Wrapping up this week's coverage of Wiley's Executive Seminar is another post by keynote speaker Scott Lachut of PSFK. Next week we'll feature one more post from Scott to round out this series.
The digital revolution has upended the media and publishing industries in recent years with its ability to give more content producers more platforms on which to be heard, and audiences a near constant stream of (mostly free) news and opinions to consume. Yet despite this shift, the process of writing and reading has remained largely unchanged. Sure, authors and journalists have adopted a new set of online creation tools, but once a story has been published, it quickly becomes just another static piece of content that gets buried beneath an avalanche of what’s new and next. Although readers can share their favorite articles on social channels alongside their own point of view, they’re largely consuming these bits of content inside a vacuum devoid of context or meaningful dialogue.
Though the shelf life of a well-researched academic paper may be slightly longer than something that’s a part of the standard news cycle, it’s important that publishers embrace new social tools and platforms to rescue their authors’ works from simply becoming another historical footnote by helping their content become more dynamic and expansive.
One of social’s biggest impacts has been its rewriting of the rules defining expertise. Prior to the introduction of social channels, when a reader agreed or disagreed with an author’s assertions they had few options for discussion. Now they can instantly connect with an audience of peers (and sometimes the writer themselves) to speak about the merits or shortcomings of a particular piece of work. The democratization afforded by these tools has taken publishing from a top-down model into a two-way conversation, giving rise to powerful new voices, which otherwise wouldn’t be heard. Not only does this ongoing commentary add value to an article once it’s been published, but it also calls into question the very notion of a finished piece of work. To put it more simply, when readers start making meaningful contributions to the telling of a story, should it continually be updated to reflect those relevant facts or is their mere mention enough?
Consider the way some breaking news reporting has adapted alongside the realities of Twitter. As live events are pushed out to the public, many media outlets are moving to incorporate images, video and reactions being shared by individuals in the affected locale. This more collaborative form of storytelling recognizes the value of sharing multiple points of view, which can sometimes even call previous suppositions into doubt. While this model is only viable for certain kinds of articles, it’s important to consider how similar innovations can be applied to the current process of academic publishing.
One platform looking to make the process of research and writing more iterative is Hi. The community-powered site offers a “full stack” of creation tools that are intended to bring writers and their audiences closer together throughout the process, whether that is by helping with the development of a story idea or providing feedback after an initial draft. Hi’s founder Craig Mod explains the benefits of this model in a company blog post, “The biggest advantage is that it’s easy to weave community into each stage of the writing process. This creates a unique intimacy with an audience. It also makes building an audience feel accessible. In fact, writing on Hi feels less like using a set of tools and more like having an increasingly deepening, extended conversation.”

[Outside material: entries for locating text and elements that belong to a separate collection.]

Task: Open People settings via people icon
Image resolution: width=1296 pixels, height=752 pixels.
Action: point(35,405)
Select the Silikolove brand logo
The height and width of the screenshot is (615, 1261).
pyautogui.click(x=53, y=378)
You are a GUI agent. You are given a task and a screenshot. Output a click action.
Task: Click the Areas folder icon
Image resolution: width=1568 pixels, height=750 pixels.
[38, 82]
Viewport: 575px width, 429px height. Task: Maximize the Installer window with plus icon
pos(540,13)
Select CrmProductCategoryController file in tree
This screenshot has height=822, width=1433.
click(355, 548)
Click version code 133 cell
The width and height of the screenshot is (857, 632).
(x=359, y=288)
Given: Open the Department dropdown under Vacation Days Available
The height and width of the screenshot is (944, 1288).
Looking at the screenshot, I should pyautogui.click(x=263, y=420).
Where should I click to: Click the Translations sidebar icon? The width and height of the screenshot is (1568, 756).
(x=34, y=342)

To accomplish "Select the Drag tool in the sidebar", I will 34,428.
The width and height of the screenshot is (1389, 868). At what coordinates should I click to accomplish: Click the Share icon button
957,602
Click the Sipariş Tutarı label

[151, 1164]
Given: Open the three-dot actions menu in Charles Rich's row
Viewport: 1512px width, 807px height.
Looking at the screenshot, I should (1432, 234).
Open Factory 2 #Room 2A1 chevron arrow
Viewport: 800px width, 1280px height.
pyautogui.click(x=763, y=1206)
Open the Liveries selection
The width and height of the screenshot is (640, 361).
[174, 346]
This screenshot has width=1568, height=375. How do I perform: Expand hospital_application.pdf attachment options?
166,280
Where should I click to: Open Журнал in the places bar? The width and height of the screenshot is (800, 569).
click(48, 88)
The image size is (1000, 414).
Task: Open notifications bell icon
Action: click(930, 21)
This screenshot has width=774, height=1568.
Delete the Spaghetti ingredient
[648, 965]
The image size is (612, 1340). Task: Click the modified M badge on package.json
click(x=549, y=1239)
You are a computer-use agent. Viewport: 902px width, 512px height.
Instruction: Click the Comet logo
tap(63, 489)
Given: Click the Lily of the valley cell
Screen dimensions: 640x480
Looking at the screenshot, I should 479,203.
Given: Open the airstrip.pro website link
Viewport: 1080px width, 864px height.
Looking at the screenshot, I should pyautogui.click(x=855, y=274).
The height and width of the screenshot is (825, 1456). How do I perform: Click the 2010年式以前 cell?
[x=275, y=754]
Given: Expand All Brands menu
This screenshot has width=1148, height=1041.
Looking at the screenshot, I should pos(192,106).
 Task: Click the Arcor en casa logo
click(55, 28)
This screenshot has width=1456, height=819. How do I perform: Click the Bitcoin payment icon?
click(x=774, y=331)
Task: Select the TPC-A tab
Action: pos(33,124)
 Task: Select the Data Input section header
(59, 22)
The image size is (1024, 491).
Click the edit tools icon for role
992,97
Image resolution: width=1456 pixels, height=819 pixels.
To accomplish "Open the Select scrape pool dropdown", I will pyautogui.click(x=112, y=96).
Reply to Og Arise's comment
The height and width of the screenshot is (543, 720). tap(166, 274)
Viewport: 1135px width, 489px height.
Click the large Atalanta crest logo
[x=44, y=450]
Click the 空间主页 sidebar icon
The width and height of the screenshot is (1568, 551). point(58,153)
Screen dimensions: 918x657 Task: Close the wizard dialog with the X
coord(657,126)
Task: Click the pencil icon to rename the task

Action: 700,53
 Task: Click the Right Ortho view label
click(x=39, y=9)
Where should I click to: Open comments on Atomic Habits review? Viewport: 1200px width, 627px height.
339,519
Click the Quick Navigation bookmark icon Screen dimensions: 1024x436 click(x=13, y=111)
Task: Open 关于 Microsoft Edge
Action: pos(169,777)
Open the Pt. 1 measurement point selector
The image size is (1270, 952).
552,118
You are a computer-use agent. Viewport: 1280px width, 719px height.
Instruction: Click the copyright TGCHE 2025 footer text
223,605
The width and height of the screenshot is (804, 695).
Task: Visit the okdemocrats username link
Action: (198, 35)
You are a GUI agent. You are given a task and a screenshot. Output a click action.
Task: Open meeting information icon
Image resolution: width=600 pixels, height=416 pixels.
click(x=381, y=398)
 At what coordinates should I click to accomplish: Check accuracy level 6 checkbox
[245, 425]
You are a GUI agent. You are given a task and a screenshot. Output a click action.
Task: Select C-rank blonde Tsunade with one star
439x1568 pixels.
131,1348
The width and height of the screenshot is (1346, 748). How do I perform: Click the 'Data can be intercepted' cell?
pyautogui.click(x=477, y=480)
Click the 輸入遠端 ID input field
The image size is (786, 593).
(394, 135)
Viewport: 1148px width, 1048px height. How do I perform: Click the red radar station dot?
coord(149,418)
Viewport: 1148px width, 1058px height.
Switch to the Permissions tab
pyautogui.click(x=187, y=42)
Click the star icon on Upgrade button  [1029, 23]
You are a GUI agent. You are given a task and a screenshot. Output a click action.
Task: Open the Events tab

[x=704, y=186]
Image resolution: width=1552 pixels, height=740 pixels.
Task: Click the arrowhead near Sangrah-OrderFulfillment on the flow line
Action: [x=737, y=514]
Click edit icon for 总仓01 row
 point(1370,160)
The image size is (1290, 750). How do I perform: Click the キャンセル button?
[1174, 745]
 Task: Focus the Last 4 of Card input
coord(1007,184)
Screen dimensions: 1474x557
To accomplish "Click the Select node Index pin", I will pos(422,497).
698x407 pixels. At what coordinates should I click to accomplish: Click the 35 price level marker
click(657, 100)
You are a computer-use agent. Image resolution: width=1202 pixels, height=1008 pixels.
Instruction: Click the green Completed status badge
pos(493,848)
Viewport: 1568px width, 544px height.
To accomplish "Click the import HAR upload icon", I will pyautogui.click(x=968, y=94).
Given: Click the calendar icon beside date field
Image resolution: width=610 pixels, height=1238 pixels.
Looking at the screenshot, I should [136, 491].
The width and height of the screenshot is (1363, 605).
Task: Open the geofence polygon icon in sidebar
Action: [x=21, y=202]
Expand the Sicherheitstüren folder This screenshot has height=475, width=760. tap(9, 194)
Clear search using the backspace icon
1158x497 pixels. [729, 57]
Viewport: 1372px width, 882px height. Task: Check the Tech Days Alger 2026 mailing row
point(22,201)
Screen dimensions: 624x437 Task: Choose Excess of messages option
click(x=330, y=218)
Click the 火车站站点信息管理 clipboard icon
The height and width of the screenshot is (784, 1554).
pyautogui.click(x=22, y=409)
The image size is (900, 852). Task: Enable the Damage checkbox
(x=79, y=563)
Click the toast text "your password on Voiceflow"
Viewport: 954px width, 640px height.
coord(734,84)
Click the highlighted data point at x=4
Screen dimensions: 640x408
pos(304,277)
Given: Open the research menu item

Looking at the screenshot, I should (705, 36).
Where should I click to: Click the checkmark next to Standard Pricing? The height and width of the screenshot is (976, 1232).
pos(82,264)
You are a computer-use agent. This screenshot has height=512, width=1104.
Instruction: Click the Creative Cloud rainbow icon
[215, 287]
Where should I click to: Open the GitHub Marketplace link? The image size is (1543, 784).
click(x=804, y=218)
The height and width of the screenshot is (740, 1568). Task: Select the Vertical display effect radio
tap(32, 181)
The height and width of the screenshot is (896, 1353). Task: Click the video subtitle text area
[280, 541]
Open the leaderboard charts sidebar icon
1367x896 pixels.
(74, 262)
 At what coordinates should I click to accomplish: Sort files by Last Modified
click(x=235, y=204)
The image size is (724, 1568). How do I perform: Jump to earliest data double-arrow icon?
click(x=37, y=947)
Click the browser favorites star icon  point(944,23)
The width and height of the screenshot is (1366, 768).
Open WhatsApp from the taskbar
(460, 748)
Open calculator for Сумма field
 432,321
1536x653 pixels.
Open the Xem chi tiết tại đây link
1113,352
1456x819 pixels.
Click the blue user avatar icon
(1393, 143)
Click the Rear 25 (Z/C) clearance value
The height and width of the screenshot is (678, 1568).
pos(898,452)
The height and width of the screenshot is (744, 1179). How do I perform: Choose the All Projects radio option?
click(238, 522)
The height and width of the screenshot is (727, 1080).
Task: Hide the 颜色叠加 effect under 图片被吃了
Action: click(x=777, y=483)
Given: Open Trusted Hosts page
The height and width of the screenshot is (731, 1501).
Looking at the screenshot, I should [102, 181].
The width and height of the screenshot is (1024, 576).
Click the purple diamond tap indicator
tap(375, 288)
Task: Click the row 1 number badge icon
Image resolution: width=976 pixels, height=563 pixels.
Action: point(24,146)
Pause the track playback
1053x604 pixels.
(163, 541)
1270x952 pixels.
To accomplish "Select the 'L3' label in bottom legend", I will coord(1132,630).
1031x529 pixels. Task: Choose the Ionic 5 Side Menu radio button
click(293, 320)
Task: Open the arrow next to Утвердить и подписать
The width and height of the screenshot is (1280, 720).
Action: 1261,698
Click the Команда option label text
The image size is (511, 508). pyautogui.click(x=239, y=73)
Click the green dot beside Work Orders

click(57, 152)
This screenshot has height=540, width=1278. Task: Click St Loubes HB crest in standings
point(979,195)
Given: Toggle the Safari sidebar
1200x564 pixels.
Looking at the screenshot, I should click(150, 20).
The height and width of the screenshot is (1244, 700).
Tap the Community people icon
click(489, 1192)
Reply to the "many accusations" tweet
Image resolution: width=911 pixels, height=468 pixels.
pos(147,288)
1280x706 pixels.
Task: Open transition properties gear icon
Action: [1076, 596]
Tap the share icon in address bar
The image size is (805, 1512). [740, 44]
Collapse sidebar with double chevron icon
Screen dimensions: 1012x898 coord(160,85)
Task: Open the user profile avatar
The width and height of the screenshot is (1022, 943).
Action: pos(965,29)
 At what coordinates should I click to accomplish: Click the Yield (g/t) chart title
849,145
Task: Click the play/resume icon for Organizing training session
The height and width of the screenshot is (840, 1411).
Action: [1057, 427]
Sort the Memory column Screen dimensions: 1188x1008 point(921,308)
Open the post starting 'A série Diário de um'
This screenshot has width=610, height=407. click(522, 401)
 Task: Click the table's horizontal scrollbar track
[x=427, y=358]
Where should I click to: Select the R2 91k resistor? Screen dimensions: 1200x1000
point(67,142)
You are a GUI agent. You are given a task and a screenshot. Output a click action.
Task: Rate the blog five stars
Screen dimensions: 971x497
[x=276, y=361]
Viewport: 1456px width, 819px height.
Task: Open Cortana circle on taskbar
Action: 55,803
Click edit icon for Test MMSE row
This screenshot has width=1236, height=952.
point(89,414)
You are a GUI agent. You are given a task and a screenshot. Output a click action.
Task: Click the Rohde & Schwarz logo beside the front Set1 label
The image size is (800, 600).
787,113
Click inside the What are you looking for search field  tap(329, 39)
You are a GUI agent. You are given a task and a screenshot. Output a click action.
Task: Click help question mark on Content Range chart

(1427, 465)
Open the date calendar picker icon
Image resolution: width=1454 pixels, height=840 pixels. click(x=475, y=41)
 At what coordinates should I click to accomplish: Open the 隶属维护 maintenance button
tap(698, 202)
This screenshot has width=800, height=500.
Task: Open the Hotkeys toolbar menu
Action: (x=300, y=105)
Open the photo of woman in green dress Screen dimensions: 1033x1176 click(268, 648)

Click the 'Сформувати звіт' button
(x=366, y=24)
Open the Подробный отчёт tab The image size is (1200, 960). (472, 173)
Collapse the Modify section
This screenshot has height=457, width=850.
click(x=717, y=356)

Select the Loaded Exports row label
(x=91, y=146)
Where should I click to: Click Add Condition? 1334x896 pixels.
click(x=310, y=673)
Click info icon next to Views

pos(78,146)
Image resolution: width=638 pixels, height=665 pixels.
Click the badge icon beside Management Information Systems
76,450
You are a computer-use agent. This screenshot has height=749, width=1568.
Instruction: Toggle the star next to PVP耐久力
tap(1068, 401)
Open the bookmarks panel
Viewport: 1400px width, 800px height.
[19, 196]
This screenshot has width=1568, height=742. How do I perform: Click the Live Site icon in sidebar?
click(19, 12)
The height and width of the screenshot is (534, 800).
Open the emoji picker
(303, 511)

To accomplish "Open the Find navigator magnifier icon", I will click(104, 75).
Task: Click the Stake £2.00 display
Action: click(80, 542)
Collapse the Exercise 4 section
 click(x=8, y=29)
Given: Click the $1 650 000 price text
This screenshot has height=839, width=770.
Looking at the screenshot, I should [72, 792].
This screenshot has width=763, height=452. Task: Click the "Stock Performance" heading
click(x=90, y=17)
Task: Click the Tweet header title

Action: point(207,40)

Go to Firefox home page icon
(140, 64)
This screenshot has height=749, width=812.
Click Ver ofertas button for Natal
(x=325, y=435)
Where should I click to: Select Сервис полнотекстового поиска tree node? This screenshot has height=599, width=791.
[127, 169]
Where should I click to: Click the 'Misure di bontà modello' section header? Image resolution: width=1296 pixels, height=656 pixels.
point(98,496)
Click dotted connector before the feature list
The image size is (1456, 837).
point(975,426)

While not all authors may be ready to turn their writing process over to the wisdom of the crowd, most should welcome the value of healthy debate once their work goes live. Active discussion not only amplifies the reach of a published article, but also has the potential to surface relevant insights that can further the goals of research and/or place that research within the broader context of a field of study. In the same way that readers have been able to scribble notes in the margins since the dawn of printed text, new commenting tools are bringing the power of annotations to the digital world. One such service is Lifefyre’s Sidenotes application, which allows readers to directly engage with specific elements of an article whether that is a quote, paragraph or image by leaving comments and sparking conversation streams.
Popular sites like Quartz and Medium Shave already adopted similar tools. In describing the thinking behind the decision to add this feature, Quartz senior editor Zach Seward explains, “We have a really smart audience, a lot of our readers have a lot to add, and we certainly believe in that mantra that collectively they know more than we do. So we wanted to try to design a system that would take advantage of that and give space for their thoughtful contributions while avoiding the traditional pitfalls of comments.”
While the fantasy of a genius toiling away in solitude before making a monumental discovery is still possible, it’s more likely that they will have had some help along the way. That assistance may come from of a singular reader comment that refined a key insight, or a sustained conversation that enabled the work to reach a much larger audience. These external catalysts are especially important in today’s saturated publishing landscape where the margin between good and great thinking is razor thin, and only the most innovative ideas gain traction. Given these realities, it’s vital that publishers provide their authors and audiences access to an emerging set of social tools, ensuring that the best research and hypotheses can be magnified through the free exchange of assenting and dissenting points of view and related context. These articles then, can become focal points of a much larger conversation, helping advance the goals of the authors and their audiences.